* [Work instruction]:
Scan the listing for the word "Data" and give the number of lines where it appears, with no other text.

* [Excerpted records]:
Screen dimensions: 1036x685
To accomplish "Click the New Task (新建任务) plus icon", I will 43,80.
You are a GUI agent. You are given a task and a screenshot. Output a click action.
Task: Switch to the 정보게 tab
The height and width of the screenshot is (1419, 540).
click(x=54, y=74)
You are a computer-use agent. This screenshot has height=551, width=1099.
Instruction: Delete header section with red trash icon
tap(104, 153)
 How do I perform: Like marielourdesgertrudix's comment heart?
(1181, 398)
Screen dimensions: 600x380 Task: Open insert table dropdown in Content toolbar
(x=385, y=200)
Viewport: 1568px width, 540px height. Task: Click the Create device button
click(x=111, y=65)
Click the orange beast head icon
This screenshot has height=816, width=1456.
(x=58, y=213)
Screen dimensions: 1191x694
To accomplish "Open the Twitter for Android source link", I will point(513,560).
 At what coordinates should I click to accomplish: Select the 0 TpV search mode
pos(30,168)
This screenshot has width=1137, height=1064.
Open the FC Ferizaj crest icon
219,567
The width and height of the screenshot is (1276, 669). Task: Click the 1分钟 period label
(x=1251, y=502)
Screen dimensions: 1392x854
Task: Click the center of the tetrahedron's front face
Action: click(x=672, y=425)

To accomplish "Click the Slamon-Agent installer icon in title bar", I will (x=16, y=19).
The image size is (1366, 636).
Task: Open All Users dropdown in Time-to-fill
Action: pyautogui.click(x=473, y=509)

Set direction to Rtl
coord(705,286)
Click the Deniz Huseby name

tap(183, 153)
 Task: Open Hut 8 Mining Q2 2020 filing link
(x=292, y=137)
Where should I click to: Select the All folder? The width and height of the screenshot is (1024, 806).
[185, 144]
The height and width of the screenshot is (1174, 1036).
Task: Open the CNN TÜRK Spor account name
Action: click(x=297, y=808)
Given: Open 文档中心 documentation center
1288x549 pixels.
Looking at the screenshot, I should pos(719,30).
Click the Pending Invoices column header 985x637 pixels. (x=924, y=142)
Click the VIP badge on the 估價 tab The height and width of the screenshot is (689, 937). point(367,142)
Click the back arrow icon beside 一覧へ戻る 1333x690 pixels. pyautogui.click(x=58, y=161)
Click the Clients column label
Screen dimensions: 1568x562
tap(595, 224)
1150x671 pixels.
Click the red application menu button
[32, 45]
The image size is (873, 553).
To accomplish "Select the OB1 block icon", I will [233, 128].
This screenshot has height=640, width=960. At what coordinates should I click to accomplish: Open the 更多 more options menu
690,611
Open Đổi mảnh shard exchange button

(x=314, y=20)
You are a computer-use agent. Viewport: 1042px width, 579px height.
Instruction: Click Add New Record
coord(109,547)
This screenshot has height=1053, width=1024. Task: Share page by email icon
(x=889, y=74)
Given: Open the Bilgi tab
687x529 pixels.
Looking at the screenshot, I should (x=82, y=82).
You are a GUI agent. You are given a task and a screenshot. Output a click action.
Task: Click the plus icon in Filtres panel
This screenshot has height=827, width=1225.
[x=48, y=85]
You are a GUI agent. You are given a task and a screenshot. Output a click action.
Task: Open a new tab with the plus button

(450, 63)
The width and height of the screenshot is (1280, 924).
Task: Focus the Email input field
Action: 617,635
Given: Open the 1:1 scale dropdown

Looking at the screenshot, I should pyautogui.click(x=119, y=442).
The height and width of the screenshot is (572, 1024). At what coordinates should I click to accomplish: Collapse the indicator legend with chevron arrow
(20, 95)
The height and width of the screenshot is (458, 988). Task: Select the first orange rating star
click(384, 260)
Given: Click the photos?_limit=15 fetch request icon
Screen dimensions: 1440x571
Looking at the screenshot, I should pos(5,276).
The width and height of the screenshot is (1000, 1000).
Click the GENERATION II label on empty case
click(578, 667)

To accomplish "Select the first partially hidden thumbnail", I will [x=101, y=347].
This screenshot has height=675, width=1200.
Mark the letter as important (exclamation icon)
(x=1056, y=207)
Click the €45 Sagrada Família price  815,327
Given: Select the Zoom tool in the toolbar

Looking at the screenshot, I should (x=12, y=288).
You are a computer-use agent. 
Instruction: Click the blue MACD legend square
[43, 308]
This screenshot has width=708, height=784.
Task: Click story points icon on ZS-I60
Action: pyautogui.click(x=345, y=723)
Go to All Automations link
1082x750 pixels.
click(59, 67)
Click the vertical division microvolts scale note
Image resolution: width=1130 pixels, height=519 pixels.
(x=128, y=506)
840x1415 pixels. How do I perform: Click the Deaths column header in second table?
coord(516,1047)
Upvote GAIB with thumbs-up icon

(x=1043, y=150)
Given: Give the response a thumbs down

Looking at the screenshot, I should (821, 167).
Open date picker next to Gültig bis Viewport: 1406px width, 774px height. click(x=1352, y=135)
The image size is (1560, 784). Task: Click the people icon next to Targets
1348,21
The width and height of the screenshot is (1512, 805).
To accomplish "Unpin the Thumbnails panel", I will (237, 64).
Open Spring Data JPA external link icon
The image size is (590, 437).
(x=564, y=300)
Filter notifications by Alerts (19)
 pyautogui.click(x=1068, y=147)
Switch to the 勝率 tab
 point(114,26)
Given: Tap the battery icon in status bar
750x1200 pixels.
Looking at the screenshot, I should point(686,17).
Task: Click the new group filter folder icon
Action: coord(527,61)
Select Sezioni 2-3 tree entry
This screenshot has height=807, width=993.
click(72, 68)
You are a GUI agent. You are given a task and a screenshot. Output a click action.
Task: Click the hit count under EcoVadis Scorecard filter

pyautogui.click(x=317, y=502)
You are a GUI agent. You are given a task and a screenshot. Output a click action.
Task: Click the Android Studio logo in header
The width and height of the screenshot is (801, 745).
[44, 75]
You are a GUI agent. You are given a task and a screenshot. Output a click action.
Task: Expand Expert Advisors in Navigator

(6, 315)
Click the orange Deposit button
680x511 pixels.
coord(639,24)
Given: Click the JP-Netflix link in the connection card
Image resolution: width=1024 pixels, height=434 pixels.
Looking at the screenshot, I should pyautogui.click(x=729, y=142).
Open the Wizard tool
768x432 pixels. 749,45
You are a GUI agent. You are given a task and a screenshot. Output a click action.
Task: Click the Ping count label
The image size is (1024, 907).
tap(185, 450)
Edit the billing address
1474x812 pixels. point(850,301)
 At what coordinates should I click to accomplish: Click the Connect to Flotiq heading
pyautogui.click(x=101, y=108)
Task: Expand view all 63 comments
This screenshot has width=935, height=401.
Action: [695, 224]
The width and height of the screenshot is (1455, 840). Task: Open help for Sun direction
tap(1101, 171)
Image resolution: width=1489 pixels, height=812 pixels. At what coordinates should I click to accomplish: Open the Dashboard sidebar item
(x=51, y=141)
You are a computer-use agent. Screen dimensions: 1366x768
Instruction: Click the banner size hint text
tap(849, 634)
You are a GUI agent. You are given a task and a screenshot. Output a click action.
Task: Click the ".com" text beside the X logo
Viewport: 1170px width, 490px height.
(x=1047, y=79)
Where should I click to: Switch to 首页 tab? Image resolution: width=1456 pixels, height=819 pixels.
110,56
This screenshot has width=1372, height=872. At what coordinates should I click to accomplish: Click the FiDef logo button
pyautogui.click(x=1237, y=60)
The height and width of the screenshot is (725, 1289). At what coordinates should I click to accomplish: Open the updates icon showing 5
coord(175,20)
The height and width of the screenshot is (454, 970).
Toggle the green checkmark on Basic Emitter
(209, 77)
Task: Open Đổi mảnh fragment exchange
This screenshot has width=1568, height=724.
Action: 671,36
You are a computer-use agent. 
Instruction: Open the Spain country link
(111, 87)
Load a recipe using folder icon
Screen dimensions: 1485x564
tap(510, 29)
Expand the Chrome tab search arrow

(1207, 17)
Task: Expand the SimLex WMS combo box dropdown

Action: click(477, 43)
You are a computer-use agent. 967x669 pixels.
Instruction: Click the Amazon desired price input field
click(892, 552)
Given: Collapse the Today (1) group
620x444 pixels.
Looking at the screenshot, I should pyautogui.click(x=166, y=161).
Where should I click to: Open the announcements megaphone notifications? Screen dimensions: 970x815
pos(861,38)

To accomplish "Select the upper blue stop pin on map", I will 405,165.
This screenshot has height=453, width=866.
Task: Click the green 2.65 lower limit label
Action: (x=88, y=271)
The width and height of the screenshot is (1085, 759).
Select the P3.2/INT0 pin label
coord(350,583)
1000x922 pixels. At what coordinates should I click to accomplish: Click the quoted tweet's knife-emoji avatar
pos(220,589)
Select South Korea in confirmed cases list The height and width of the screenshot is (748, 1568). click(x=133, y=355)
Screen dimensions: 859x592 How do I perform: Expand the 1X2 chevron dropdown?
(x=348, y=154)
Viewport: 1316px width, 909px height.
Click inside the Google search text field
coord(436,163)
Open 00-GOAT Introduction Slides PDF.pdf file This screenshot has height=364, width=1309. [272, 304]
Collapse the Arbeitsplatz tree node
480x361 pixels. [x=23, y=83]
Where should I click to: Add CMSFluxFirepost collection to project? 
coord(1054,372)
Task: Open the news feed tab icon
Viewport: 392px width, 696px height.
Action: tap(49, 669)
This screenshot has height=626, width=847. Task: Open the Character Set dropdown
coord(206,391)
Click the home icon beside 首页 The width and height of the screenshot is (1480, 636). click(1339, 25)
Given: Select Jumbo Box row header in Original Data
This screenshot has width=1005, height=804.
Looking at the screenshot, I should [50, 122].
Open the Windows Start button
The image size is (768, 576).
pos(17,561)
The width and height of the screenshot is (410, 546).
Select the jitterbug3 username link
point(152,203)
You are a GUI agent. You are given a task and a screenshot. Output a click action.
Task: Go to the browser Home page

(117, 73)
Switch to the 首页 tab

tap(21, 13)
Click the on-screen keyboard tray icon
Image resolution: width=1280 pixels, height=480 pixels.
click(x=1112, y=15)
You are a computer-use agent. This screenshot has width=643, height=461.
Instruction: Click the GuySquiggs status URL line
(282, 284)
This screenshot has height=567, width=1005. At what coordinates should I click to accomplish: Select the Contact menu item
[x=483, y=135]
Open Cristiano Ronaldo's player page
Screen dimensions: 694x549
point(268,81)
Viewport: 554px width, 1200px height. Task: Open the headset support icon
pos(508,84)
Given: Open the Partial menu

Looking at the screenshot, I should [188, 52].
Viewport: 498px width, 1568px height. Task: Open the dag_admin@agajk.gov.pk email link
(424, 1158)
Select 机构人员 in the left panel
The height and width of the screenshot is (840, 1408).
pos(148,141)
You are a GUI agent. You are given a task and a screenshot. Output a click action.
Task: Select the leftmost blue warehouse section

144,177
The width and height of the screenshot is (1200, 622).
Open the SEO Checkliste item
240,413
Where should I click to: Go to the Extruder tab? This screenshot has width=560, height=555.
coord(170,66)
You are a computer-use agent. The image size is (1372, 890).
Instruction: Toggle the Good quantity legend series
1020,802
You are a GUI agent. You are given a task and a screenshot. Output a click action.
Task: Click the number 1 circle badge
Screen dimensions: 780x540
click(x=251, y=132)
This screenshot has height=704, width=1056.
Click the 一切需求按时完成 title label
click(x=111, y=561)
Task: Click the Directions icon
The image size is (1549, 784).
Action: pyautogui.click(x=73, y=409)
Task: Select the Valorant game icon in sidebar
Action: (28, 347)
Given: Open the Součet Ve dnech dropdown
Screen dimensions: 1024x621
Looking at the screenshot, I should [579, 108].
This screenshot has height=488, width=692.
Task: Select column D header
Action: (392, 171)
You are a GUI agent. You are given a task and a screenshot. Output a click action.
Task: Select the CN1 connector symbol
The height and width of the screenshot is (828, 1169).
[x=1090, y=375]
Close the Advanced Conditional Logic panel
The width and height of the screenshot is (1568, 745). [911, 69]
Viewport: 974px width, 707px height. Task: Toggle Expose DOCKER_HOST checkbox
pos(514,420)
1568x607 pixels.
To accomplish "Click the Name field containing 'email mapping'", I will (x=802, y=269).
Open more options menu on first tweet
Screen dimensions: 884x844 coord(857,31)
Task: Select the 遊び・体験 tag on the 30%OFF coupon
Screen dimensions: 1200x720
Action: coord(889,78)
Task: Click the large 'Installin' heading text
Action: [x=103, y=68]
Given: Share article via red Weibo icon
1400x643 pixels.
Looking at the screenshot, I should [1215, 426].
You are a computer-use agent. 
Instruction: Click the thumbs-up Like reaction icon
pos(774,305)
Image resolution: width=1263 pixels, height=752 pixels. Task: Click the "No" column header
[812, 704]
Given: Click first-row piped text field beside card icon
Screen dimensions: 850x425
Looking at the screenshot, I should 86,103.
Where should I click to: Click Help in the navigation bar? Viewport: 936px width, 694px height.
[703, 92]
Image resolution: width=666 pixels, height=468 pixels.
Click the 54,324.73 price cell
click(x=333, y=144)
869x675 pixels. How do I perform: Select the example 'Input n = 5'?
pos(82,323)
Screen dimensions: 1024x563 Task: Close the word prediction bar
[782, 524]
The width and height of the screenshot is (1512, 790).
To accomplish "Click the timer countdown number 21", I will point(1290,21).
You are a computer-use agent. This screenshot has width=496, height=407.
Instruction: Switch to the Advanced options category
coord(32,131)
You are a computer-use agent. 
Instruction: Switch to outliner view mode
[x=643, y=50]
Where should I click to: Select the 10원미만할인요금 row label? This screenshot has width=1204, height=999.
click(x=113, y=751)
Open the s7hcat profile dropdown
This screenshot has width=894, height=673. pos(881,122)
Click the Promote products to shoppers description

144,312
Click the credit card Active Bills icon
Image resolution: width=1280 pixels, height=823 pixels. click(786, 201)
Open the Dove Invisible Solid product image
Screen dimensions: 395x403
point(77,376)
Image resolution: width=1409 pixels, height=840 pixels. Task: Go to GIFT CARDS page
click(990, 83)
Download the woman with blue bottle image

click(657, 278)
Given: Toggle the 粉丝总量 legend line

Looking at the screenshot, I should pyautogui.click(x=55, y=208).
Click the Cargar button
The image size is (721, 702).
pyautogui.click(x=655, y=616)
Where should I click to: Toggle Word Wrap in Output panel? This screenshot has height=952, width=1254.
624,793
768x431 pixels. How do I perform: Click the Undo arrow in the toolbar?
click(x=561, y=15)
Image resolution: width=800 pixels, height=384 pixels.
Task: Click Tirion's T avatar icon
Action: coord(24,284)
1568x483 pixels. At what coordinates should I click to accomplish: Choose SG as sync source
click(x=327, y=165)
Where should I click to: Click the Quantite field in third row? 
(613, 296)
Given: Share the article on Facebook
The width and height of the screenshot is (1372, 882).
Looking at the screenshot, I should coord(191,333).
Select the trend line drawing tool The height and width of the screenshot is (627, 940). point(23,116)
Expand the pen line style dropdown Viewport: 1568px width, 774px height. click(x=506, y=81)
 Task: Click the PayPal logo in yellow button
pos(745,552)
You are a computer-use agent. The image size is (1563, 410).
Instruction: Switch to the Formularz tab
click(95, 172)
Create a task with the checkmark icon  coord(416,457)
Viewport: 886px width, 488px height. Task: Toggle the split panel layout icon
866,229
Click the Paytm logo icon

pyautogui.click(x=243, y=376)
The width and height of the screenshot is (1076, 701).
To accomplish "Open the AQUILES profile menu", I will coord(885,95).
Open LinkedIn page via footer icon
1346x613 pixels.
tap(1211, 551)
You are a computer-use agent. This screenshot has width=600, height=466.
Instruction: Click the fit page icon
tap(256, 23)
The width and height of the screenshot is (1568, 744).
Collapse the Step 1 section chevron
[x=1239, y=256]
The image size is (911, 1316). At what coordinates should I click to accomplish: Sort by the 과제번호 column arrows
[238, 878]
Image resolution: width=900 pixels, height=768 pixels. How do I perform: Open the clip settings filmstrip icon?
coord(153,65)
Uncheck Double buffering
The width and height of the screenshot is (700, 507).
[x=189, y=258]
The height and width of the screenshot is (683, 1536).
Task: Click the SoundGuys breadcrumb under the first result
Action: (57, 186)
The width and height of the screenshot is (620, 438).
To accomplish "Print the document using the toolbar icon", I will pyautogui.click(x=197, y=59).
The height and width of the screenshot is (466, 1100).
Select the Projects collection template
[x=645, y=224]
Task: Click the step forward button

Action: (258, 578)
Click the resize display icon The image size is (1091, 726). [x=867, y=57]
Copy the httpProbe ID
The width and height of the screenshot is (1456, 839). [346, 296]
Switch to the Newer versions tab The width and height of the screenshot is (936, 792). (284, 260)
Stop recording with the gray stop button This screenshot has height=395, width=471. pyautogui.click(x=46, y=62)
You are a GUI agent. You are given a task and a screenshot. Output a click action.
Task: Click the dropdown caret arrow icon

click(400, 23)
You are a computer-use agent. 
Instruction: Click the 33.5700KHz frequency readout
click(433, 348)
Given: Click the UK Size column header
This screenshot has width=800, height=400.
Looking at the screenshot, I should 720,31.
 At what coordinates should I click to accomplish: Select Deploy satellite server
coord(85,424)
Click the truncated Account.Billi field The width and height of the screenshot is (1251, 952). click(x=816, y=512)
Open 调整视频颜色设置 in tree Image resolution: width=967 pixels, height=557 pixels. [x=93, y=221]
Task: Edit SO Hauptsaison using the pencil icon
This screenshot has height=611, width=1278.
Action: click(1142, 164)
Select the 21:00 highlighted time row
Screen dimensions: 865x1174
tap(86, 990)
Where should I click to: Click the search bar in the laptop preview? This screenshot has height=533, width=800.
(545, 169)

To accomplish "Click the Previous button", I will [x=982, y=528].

* [Exercise response]:
2